From there the writers set up Laszlo to be the keeper of a secret he could only reveal two-thirds of the way through the season's penultimate episode, moments before Colin's 100-year cycle of life ended. And yet, who expected them to follow that by having Laszlo pull off another turn that forces two people who barely tolerate each another, Nadja and Guillermo, into being stuck together on a freighter bound for England?
Harvey Guillén in "What We Do in the Shadows" (Russ Martin/FX)
This left Nandor forlorn and lugging a backpack filled with his ancestral soil into a train headed out of New York, with Laszlo sticking himself with the job of raising baby energy vampire Colin (which is basically a squishy homunculus with Proksch's head on top of it) on his own.
Our weekly visits to Nandor, Nadja and Laszlo's claustrophobic manse have been time well spent, but this is a fine cliffhanger. As Colin's role and persona is certainly bound to transform, so can the show around him. Blame the time we're living in for this feeling, but the recently ended season reminded us that these characters haven't traveled much farther than Atlantic City or exurban Pennsylvania. Flinging the main players to parts unknown vastly expands the story's geographic range.

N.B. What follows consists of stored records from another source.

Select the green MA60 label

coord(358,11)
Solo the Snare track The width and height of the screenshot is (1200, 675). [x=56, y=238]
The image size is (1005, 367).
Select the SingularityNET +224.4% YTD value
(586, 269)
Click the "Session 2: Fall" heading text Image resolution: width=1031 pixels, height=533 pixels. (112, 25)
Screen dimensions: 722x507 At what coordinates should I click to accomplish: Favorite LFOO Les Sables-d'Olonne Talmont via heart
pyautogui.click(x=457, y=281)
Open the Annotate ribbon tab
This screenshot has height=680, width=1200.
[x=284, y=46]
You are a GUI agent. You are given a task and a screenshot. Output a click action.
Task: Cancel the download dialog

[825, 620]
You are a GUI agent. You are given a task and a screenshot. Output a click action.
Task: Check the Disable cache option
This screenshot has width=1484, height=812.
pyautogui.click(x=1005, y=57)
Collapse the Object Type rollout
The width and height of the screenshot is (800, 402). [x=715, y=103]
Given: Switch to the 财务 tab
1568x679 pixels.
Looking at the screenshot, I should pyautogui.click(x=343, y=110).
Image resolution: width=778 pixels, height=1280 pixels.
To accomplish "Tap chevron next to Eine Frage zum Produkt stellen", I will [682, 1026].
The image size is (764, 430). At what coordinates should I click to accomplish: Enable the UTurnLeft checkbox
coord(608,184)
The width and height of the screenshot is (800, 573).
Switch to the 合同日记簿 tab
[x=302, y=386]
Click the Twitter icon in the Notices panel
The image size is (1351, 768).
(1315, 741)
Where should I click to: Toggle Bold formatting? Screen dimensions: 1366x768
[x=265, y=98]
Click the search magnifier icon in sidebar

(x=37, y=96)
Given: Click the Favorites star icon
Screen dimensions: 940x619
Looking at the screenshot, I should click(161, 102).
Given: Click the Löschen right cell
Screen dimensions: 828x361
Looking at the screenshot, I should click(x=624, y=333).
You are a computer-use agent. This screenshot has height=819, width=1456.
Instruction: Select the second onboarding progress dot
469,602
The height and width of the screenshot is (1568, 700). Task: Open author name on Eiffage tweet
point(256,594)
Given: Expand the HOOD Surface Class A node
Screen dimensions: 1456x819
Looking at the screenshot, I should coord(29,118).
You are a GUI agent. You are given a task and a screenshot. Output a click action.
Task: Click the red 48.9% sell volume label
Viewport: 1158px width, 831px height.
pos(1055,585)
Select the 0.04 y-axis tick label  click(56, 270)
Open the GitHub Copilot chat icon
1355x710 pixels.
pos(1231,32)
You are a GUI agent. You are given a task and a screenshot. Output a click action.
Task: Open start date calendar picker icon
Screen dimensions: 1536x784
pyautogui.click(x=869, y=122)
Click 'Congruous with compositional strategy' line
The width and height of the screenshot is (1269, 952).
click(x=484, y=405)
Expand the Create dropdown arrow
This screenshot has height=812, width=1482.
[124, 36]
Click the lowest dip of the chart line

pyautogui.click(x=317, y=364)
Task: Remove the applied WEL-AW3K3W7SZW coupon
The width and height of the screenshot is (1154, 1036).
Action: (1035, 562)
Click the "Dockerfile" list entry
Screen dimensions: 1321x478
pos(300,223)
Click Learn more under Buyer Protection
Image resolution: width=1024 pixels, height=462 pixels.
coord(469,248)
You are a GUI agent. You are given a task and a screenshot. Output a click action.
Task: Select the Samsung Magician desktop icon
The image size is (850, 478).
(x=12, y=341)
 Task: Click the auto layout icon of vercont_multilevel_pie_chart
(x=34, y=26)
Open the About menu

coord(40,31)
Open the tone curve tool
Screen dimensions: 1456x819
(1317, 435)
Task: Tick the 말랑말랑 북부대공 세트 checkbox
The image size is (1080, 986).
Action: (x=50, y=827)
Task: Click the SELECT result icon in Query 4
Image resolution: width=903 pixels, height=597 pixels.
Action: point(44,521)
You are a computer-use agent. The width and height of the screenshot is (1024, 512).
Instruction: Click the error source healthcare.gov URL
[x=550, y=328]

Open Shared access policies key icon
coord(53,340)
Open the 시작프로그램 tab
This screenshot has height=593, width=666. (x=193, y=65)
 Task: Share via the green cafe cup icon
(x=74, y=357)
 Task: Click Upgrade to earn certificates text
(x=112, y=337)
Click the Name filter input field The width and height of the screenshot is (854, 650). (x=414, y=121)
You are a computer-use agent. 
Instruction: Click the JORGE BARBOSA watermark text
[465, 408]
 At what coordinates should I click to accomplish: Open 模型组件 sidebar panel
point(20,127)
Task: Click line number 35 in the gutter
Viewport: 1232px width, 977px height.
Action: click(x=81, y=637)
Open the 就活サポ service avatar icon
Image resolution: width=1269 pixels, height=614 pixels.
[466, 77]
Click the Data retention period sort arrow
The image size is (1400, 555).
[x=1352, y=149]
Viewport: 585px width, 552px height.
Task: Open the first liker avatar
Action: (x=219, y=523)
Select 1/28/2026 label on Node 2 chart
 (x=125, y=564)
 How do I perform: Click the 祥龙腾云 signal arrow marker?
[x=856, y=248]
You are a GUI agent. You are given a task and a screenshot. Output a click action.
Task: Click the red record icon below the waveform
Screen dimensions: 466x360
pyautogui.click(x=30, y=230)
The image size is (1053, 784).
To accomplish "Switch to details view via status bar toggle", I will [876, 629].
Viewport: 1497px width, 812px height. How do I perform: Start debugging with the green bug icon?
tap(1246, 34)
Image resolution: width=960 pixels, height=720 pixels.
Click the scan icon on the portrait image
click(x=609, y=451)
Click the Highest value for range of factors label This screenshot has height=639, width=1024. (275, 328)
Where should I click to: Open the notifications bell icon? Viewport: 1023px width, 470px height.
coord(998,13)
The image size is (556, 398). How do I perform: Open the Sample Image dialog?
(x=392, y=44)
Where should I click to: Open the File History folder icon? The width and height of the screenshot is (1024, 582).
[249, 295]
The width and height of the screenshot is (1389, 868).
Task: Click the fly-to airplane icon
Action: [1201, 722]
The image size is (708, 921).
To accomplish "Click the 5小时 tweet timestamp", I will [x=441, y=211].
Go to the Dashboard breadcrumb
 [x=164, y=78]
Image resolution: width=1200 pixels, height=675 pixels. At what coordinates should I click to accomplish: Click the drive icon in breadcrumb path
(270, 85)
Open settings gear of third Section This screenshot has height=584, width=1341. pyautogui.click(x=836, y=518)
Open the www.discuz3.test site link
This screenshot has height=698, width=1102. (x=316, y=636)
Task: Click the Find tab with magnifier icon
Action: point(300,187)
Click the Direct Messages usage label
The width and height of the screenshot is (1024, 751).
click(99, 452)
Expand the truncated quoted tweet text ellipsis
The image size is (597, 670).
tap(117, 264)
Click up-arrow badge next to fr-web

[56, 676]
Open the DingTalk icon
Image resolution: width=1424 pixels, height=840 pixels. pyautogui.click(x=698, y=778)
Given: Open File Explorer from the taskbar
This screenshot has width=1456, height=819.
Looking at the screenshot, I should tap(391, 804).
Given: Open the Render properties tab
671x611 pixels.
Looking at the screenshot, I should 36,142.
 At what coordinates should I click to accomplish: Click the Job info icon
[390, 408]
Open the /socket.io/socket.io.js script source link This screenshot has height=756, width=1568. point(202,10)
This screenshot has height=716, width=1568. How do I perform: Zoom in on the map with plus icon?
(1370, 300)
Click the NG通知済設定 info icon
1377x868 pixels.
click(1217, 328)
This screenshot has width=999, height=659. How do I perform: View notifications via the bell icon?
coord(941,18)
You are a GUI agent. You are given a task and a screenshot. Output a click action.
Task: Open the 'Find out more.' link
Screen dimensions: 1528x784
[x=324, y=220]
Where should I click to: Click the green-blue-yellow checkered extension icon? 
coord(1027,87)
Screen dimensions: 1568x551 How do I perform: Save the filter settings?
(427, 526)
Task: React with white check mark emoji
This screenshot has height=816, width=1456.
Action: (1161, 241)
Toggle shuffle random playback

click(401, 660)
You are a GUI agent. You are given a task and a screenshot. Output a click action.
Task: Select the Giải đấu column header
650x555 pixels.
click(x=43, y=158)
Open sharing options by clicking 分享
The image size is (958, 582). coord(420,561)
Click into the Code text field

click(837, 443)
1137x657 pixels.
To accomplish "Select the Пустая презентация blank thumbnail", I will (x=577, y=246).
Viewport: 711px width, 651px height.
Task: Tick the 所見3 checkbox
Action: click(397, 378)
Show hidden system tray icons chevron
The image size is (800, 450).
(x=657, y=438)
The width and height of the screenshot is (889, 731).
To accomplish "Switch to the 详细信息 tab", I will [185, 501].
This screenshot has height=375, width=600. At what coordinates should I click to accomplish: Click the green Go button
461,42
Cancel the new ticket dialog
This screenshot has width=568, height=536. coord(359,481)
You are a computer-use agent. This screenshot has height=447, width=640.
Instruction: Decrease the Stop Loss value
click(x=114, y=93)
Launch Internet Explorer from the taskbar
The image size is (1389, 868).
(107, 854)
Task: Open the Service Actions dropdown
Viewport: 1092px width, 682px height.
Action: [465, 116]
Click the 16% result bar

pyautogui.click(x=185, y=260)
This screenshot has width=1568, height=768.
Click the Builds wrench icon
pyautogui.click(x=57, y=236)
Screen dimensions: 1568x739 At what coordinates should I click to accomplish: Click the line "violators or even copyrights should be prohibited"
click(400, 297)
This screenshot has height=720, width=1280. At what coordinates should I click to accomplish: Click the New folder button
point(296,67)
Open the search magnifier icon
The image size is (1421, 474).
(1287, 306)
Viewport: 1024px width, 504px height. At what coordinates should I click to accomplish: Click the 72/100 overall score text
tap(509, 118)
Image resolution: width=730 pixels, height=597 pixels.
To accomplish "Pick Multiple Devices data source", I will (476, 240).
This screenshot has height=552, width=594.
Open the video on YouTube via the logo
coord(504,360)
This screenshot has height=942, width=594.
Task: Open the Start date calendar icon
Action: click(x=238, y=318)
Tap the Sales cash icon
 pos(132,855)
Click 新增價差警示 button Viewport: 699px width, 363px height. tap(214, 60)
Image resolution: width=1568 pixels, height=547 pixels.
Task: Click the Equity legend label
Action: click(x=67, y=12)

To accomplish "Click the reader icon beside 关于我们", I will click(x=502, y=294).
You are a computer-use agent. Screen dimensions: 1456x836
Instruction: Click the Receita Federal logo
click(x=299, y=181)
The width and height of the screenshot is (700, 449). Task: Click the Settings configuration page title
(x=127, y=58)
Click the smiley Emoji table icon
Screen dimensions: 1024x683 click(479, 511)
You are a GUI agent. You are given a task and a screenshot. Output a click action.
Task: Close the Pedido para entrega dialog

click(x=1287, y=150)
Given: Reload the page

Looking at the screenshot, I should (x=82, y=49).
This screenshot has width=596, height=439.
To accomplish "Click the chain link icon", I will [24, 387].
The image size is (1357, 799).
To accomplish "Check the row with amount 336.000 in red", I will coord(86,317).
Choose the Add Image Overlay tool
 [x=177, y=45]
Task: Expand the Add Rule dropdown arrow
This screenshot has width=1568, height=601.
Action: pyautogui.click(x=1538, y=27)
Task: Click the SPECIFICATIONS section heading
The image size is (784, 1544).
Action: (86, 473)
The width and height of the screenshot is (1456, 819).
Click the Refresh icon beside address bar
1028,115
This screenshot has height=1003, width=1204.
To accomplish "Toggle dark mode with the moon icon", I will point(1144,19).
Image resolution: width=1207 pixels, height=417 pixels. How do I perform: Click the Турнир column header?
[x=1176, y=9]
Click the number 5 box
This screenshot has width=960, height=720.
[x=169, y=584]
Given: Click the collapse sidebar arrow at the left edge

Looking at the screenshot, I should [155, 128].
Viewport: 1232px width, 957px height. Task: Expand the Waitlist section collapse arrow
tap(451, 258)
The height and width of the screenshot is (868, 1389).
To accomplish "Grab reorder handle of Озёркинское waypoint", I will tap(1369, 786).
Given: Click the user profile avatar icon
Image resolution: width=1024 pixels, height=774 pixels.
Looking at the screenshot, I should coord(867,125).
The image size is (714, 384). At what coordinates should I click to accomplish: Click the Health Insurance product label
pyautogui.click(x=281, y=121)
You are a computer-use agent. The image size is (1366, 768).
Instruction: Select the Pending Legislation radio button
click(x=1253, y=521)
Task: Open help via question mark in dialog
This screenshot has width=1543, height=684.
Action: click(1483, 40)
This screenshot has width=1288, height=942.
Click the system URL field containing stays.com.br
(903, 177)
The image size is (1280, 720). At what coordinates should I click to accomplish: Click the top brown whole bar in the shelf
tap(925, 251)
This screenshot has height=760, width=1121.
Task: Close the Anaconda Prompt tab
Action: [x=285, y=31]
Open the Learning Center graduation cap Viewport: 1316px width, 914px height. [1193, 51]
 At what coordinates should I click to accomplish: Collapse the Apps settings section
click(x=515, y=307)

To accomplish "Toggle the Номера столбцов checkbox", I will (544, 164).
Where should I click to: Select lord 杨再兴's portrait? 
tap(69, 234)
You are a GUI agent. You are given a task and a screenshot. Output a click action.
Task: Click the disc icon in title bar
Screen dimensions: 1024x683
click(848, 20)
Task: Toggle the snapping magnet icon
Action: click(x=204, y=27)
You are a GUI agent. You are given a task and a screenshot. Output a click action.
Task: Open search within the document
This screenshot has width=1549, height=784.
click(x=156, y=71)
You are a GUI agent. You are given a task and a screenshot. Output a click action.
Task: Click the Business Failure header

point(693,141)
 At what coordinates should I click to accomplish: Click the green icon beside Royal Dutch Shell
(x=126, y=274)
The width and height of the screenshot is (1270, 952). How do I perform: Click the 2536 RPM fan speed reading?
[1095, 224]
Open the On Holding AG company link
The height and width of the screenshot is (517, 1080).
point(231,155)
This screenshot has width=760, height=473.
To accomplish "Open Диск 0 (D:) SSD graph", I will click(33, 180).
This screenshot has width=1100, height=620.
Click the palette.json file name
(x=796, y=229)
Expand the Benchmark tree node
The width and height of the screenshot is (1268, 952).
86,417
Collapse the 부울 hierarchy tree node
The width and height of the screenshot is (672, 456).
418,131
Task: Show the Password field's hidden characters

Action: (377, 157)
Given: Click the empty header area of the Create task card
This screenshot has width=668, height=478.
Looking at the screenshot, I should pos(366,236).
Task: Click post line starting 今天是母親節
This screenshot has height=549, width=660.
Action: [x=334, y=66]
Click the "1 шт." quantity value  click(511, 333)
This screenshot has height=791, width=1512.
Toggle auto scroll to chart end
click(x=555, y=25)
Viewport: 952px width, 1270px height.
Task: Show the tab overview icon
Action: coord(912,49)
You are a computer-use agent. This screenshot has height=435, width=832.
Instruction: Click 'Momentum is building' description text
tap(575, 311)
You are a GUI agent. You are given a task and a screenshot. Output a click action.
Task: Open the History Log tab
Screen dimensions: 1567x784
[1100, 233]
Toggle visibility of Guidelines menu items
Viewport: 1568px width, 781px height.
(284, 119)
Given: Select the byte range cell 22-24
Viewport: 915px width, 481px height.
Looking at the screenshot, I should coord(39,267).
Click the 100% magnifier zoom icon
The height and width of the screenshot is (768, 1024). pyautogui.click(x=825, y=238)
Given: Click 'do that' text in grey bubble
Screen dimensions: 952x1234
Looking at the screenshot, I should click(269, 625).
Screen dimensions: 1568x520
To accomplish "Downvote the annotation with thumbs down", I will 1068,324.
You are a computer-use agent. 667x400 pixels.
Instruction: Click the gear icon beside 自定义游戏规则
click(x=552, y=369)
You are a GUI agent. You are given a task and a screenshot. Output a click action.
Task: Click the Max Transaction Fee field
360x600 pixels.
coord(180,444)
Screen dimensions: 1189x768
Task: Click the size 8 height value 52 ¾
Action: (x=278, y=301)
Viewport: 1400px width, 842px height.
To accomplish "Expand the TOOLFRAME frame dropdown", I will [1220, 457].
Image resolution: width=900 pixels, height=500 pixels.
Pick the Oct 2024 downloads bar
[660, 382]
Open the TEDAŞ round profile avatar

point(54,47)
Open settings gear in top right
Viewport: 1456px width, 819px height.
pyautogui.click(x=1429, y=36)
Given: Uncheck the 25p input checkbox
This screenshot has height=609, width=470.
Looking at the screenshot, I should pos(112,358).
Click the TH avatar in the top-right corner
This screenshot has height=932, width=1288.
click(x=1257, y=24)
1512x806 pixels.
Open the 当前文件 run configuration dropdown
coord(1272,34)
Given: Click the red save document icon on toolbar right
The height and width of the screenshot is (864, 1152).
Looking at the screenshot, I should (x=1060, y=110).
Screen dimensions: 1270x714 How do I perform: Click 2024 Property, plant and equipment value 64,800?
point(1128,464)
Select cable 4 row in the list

That's part of the reason why people still clamor for the return of Laszlo's alter-ego Jackie Daytona, Regular Human Bartender. Laszlo's on-the-lam persona is the apex of absurdity, but the small-town goofs enabling Jackie's benign foolishness made his one-off second season escapade unforgettable.
At various times the cast and writers have said there are no plans to haul Jackie out of storage. They don't need to, if they give Nadja, Guillermo and Nandor equivalently memorable exploits instead. Nandor almost got there with his wellness journey this season. Now we know that was meant to be a stepping stone to a wider world. Given Nadja and Nandor's lineage, along with Guillermo's vampire slayer ancestry, each character has an opportunity to shed their old skins and become a little stranger.
Most can accomplish that by putting some space between each other and the Eastern seaboard of the United States. Colin, and Proksch, have the opportunity to leave one personality behind and take on quirks that are entirely new.
Change doesn't always end up being good thing. But sometimes the best strategy a long-running show can adopt to avoid sliding into a predictable graveyard rut is to infuse its arc story with a fresh narrative platelets procured from unfamiliar veins. The "Shadows" team's surprise trips to foreign places are a positive move as we head into 2022, which is when the new season is scheduled to return.
Still, one suspects these undead fools won't change too much, regardless of what they discover about themselves on their various "Eat, Pray, Love"-style excursions. As Nandor explains, "How I am going eat if I don't prey on people, dummy?"
All current episodes of "What We Do in the Shadows" are available to stream on FX on Hulu.